If you own rural land used for farming, ranching, or timber production, you may qualify for an agricultural (1-d-1) valuation that taxes the land based on what it can produce rather than what it would sell for on the open market. The difference between productivity value and market value can be enormous, often reducing the taxable value of agricultural land by 90% or more.

To qualify, the land must have been devoted to agricultural use for at least five of the preceding seven years, and the operation must be run at an intensity level typical for the area. The Tax Code broadly defines agricultural use to include growing crops, raising livestock, beekeeping on parcels of 5 to 20 acres, and using land for wildlife management, among other activities.18State of Texas. Texas Tax Code 23.51 Land already under an agricultural valuation can convert to a wildlife management designation if the owner conducts at least three of seven recognized wildlife practices each year, including habitat management, predator control, and census counts.

One critical catch: if you take land out of agricultural use, the appraisal district will recapture the tax savings from the previous five years as a rollback tax, calculated at the difference between what you paid under the productivity valuation and what you would have paid at full market value, plus interest. That rollback bill can be substantial, so plan accordingly before converting agricultural land to residential or commercial use.

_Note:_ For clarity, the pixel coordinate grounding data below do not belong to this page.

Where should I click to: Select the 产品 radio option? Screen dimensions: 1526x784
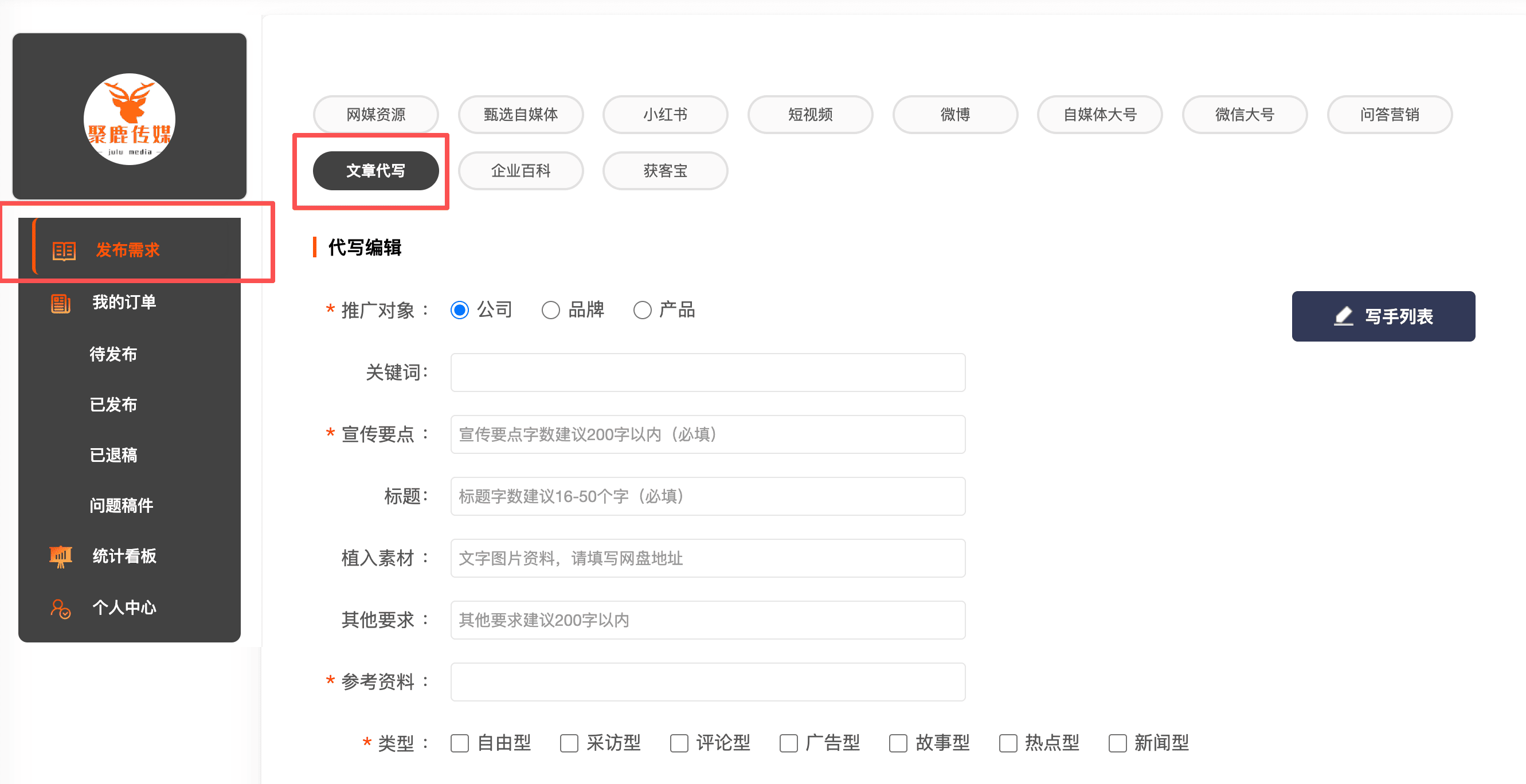tap(642, 309)
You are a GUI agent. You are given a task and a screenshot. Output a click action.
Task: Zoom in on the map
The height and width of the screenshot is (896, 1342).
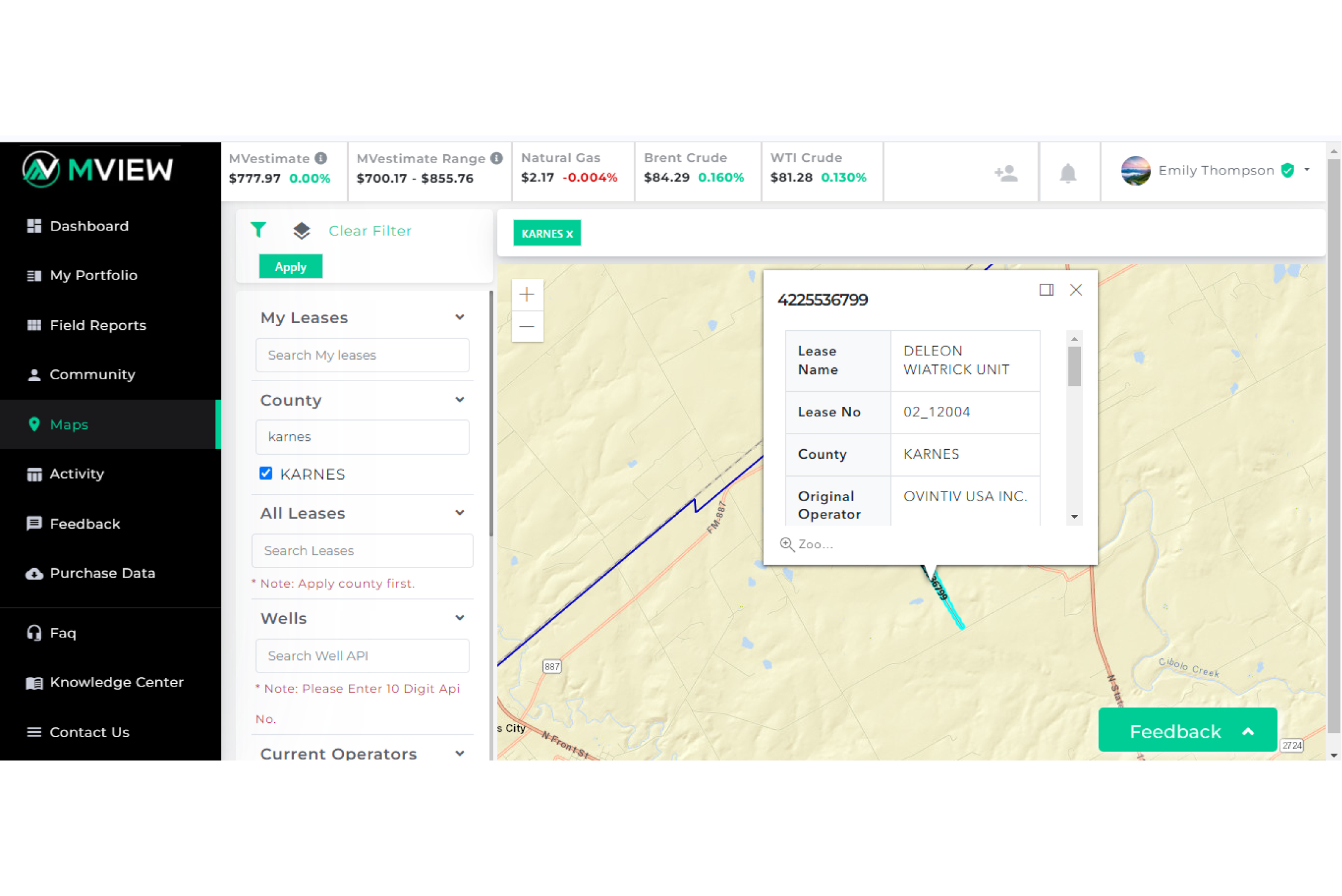click(527, 294)
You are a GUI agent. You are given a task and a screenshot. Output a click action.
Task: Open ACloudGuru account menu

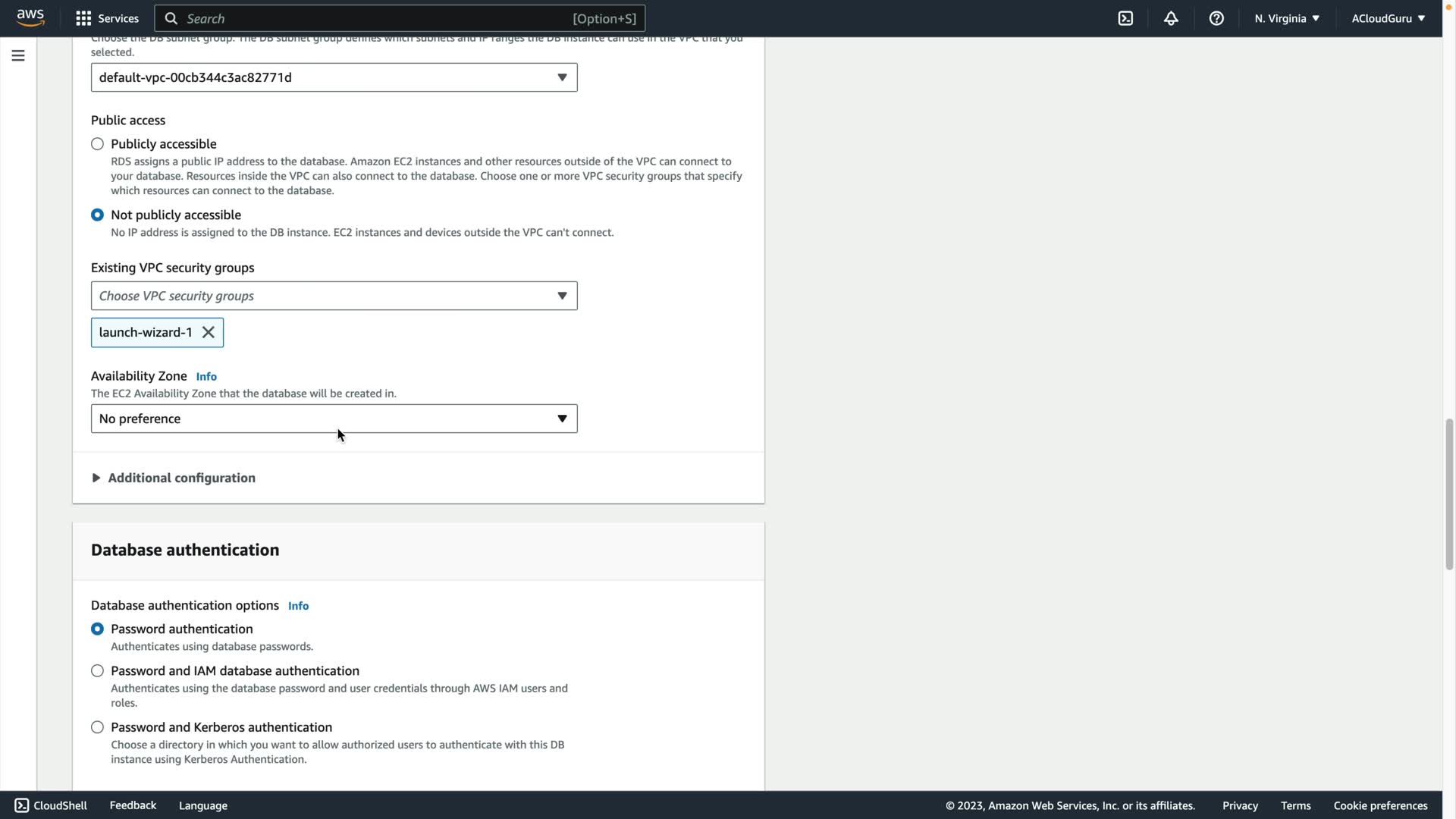coord(1388,18)
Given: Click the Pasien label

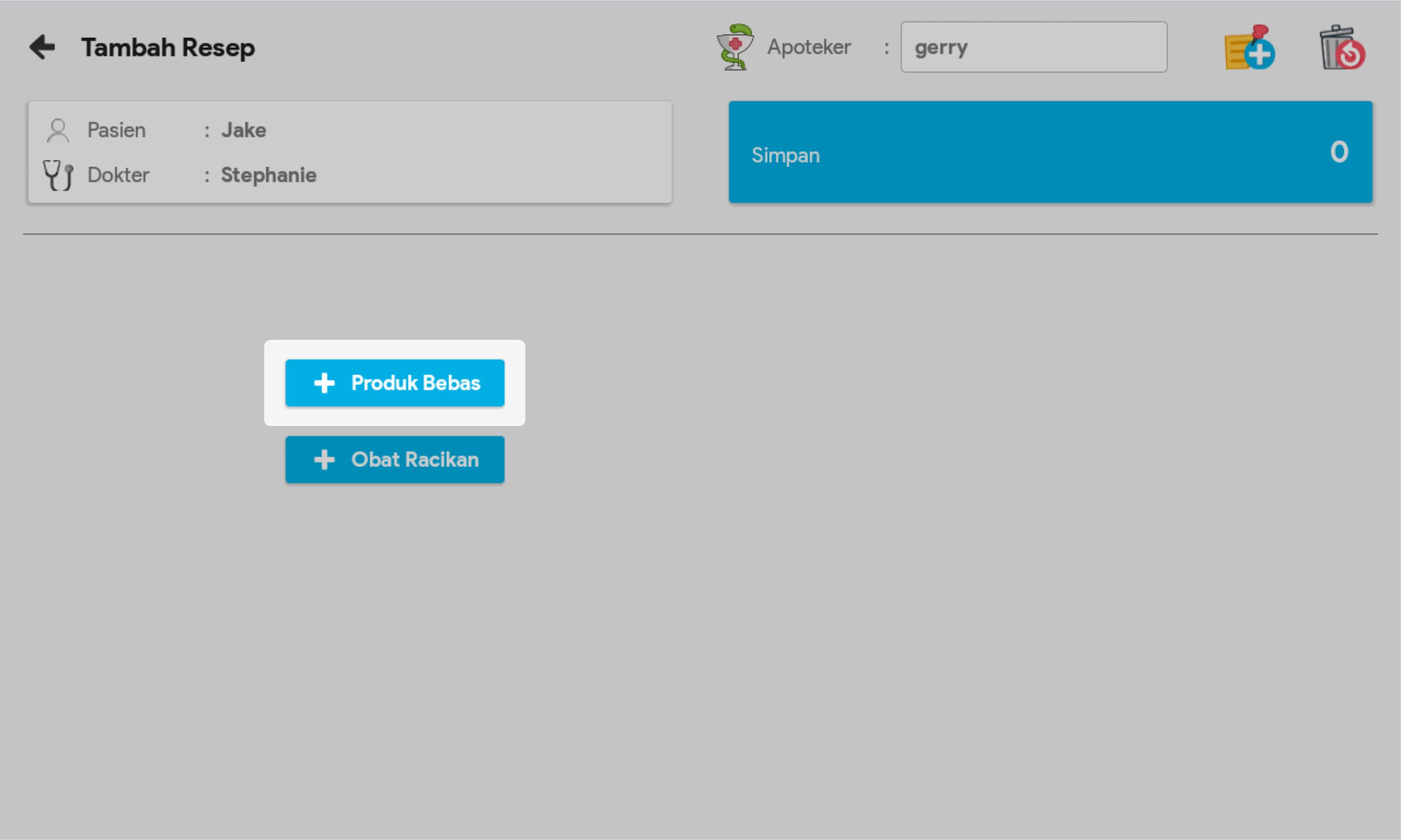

Voter-Approval Limits on Tax Rate Increases

Texas law caps how much local taxing units can raise their rates without going to voters. Cities and counties can increase their operating tax rate by no more than 3.5% above the no-new-revenue rate (the rate that would generate roughly the same revenue as the prior year on the same properties).19Texas Comptroller of Public Accounts. Tax Rate Calculation If a city or county wants to exceed that threshold, it must hold an election and get voter approval. Hospital districts, junior college districts, and other special taxing units face a similar cap at 8%.20Texas.gov. Property Tax Transparency in Texas

School district rate calculations work differently and are tied to state education funding formulas, but the same principle applies: there’s a ceiling, and exceeding it triggers an election. These limits don’t prevent your bill from rising when property values increase, but they do constrain how aggressively any single taxing unit can push its rate higher from one year to the next.